Source data START

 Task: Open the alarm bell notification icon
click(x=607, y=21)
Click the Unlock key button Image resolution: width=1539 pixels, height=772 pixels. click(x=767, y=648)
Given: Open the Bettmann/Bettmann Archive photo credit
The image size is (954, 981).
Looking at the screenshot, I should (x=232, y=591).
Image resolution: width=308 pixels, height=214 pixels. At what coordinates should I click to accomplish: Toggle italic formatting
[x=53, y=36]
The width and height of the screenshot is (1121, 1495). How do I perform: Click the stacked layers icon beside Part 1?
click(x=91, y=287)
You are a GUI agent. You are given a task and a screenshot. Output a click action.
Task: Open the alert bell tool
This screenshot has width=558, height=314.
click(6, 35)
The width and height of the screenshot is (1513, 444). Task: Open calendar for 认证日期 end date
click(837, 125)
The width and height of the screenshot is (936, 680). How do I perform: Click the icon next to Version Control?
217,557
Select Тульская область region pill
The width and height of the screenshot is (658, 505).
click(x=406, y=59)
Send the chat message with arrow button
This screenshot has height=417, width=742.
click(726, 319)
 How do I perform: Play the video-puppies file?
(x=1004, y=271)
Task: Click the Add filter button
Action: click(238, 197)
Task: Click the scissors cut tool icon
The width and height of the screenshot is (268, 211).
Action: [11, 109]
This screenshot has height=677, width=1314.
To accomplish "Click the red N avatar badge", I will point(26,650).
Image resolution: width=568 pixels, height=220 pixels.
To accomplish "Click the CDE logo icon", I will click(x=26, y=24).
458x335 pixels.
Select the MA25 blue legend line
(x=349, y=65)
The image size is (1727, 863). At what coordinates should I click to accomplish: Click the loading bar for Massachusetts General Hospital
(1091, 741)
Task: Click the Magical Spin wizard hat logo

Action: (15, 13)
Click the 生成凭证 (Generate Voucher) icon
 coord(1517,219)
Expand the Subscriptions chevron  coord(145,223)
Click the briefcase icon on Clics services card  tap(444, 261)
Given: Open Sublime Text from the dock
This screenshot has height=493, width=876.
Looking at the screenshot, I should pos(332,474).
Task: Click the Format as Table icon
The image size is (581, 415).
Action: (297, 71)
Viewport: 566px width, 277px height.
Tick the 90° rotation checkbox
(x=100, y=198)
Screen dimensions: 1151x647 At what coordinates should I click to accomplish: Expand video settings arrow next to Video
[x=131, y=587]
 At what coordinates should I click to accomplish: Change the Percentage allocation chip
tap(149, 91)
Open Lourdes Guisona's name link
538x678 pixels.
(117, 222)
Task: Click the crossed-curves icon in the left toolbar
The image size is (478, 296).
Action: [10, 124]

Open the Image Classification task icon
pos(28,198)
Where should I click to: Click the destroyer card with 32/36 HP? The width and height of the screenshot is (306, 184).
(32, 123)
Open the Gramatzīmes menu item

Source data END

Directions>
Count how many lines in the data contain the word "will", giving the number without comment.

Response box>
2